Data to examine below:

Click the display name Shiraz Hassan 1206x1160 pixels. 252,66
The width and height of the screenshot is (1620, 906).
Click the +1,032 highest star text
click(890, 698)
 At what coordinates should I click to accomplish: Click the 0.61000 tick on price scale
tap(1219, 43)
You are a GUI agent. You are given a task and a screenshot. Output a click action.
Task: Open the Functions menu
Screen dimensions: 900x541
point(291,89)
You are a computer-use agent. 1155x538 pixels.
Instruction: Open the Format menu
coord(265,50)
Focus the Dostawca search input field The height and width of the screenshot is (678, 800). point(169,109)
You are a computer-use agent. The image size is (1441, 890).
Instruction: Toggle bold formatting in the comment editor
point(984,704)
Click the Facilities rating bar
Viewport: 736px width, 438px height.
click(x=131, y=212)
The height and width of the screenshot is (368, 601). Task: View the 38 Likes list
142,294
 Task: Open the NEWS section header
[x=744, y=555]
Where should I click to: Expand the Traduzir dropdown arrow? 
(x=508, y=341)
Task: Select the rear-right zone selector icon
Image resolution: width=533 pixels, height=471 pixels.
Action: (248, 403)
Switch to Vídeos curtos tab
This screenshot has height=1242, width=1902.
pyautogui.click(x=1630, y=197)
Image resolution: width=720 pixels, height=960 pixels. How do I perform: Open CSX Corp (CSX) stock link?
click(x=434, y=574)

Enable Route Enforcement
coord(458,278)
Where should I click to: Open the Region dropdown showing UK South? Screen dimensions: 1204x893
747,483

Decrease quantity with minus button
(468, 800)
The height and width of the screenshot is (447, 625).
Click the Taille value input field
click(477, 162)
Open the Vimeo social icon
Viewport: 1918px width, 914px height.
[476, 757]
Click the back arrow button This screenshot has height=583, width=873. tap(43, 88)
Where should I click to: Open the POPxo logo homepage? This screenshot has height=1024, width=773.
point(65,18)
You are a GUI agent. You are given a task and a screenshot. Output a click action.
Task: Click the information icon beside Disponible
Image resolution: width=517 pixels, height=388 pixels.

End of Data to examine.

Instructions to follow »
Each line of the material that contains "agent" is to be counted, and only the total stated.

Task answer »
4